>> start Available data

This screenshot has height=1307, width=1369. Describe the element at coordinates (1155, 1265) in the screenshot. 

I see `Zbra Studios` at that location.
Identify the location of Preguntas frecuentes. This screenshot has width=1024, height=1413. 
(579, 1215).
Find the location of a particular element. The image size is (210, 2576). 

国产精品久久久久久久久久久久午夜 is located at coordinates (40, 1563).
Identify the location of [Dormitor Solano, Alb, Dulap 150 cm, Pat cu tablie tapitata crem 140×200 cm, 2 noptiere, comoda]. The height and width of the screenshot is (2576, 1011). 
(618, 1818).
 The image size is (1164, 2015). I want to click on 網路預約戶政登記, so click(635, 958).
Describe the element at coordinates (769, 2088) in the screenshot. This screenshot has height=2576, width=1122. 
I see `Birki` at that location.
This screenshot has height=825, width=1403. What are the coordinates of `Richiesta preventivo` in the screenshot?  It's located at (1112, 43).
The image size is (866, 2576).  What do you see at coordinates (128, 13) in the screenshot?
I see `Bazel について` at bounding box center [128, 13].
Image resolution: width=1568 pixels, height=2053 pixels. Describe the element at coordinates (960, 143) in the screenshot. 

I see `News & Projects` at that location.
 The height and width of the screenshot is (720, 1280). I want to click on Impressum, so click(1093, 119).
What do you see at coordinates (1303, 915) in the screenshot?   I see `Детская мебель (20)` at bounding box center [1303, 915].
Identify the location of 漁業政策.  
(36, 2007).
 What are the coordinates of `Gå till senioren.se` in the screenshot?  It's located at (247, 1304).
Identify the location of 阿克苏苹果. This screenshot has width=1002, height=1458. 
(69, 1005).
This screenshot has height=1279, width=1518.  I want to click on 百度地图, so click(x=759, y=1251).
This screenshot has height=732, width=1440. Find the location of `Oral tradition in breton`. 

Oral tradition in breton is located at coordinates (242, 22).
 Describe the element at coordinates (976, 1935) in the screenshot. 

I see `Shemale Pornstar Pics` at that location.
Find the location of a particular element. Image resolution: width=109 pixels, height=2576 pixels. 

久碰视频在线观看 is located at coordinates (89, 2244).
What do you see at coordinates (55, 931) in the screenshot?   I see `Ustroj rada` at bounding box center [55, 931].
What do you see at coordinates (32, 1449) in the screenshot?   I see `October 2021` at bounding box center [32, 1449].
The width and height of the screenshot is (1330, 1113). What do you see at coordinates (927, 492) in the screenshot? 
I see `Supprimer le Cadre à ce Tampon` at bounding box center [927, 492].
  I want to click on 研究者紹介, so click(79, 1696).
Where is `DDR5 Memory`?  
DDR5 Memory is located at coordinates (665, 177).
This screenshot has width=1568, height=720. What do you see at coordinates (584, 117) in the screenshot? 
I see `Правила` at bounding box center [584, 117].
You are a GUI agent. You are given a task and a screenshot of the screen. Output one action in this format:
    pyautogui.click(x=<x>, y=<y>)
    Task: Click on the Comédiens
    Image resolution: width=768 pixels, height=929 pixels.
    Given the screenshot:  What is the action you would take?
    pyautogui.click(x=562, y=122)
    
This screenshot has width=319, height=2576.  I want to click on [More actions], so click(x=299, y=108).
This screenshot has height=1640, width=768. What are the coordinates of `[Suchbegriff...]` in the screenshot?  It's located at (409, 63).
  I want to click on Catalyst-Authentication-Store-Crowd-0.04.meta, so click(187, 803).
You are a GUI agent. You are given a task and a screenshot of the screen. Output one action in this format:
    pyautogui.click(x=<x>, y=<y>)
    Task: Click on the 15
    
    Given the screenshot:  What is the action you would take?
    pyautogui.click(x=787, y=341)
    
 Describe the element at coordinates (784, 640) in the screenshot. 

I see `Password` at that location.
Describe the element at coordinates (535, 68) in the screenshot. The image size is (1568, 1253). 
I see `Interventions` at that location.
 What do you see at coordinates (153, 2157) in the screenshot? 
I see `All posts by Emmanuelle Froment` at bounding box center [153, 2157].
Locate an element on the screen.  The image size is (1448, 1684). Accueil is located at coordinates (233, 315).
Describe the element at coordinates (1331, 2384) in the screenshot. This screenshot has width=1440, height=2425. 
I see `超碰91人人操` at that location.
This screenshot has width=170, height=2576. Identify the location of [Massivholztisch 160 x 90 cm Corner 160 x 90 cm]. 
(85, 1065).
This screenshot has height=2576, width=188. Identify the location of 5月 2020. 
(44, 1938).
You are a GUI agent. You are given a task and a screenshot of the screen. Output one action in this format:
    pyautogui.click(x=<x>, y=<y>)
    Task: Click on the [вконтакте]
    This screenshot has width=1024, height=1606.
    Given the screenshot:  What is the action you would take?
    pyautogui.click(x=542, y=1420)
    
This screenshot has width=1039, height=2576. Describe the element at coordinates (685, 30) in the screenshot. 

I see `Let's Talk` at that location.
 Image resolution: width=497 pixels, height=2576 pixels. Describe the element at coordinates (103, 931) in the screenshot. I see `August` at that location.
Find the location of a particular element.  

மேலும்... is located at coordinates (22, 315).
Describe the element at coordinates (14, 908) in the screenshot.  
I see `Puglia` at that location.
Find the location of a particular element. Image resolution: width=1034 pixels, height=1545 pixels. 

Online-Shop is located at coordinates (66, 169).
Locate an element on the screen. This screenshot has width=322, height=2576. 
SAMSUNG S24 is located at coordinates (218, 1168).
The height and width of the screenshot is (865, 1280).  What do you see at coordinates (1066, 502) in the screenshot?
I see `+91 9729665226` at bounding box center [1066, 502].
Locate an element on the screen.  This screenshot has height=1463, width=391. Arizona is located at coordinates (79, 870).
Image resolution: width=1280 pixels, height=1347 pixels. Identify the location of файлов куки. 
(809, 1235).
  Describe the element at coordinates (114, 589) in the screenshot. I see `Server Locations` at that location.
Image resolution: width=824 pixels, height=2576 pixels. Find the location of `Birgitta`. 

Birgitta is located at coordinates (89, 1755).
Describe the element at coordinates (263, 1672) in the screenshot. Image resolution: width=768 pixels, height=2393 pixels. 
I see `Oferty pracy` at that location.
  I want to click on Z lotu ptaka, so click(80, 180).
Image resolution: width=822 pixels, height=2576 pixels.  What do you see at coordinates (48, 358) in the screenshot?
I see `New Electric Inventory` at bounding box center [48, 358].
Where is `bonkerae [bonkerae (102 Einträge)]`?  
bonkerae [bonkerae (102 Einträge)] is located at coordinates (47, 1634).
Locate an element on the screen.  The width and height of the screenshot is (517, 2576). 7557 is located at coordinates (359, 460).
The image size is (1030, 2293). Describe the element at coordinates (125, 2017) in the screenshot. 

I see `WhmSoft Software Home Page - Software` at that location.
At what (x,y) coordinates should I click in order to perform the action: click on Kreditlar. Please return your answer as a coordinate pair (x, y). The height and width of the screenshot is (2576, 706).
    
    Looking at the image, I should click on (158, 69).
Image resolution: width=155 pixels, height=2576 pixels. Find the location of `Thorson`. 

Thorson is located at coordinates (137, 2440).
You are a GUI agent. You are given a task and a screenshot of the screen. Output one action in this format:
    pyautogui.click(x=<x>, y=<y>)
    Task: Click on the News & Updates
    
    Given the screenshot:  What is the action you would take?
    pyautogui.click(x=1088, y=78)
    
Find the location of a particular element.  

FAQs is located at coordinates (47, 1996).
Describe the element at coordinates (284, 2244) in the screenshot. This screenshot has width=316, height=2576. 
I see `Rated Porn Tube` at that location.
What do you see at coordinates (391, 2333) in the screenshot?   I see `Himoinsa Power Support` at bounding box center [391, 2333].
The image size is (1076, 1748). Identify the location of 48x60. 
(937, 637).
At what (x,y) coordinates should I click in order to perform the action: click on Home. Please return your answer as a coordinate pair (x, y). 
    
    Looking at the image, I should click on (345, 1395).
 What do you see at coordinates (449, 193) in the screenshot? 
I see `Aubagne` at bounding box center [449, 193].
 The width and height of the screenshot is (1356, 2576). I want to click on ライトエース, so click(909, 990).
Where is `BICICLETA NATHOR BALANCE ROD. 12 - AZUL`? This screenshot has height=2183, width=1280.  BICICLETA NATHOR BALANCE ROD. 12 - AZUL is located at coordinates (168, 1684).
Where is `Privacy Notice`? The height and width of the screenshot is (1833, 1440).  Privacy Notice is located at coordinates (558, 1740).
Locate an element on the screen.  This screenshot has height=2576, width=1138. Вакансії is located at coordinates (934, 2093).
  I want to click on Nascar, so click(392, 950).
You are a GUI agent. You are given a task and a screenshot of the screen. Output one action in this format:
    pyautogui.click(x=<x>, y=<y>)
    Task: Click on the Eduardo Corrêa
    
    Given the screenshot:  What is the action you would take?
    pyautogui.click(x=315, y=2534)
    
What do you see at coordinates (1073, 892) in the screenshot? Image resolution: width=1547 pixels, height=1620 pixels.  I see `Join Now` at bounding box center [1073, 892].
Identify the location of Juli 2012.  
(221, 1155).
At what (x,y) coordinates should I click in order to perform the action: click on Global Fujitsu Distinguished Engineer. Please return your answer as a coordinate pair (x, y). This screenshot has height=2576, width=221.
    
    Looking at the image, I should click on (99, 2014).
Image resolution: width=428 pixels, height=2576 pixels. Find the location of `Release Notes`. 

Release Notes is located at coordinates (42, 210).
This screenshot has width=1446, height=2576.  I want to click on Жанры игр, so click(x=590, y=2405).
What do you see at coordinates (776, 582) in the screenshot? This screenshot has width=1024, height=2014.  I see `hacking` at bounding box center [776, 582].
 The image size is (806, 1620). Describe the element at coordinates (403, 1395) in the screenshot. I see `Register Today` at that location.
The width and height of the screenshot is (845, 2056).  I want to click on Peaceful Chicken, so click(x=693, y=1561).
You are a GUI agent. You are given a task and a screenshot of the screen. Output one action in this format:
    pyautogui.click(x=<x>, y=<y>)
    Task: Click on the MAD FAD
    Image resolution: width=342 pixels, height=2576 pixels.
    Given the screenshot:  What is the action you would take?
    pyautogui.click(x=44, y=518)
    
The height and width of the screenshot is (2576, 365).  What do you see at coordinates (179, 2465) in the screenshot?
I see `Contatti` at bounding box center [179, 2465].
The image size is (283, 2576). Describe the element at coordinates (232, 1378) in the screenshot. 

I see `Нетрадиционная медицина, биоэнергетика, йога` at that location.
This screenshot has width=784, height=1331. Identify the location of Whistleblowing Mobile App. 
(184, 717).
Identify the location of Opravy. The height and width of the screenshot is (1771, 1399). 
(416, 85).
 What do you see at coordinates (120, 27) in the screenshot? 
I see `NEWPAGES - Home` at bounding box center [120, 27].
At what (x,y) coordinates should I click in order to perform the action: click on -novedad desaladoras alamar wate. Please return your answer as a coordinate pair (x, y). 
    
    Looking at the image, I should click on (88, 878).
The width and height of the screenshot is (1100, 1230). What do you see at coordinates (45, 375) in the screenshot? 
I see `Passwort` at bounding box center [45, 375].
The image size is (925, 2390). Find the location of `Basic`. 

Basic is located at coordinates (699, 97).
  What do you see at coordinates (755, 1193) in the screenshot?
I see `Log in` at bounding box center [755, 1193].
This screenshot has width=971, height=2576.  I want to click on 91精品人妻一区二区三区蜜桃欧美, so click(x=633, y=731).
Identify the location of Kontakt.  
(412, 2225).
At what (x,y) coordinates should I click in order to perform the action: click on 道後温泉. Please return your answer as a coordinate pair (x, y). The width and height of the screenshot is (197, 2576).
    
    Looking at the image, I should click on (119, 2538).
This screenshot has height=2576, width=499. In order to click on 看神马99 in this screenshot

>> end Available data

What is needed. Update the records from their first line through the line that contains "The height and width of the screenshot is (720, 1280).", replacing "Describe the element at" with "Say what appears at" and leaving everything else unchanged.

Completed exercise.
This screenshot has height=1307, width=1369. Say what appears at coordinates (1155, 1265) in the screenshot. 

I see `Zbra Studios` at that location.
Identify the location of Preguntas frecuentes. This screenshot has width=1024, height=1413. 
(579, 1215).
Find the location of a particular element. The image size is (210, 2576). 

国产精品久久久久久久久久久久午夜 is located at coordinates (40, 1563).
Identify the location of [Dormitor Solano, Alb, Dulap 150 cm, Pat cu tablie tapitata crem 140×200 cm, 2 noptiere, comoda]. The height and width of the screenshot is (2576, 1011). 
(618, 1818).
 The image size is (1164, 2015). I want to click on 網路預約戶政登記, so click(635, 958).
Say what appears at coordinates (769, 2088) in the screenshot. This screenshot has height=2576, width=1122. 
I see `Birki` at that location.
This screenshot has height=825, width=1403. What are the coordinates of `Richiesta preventivo` in the screenshot?  It's located at (1112, 43).
The image size is (866, 2576).  What do you see at coordinates (128, 13) in the screenshot?
I see `Bazel について` at bounding box center [128, 13].
Image resolution: width=1568 pixels, height=2053 pixels. Say what appears at coordinates (960, 143) in the screenshot. 

I see `News & Projects` at that location.
 The height and width of the screenshot is (720, 1280). I want to click on Impressum, so click(1093, 119).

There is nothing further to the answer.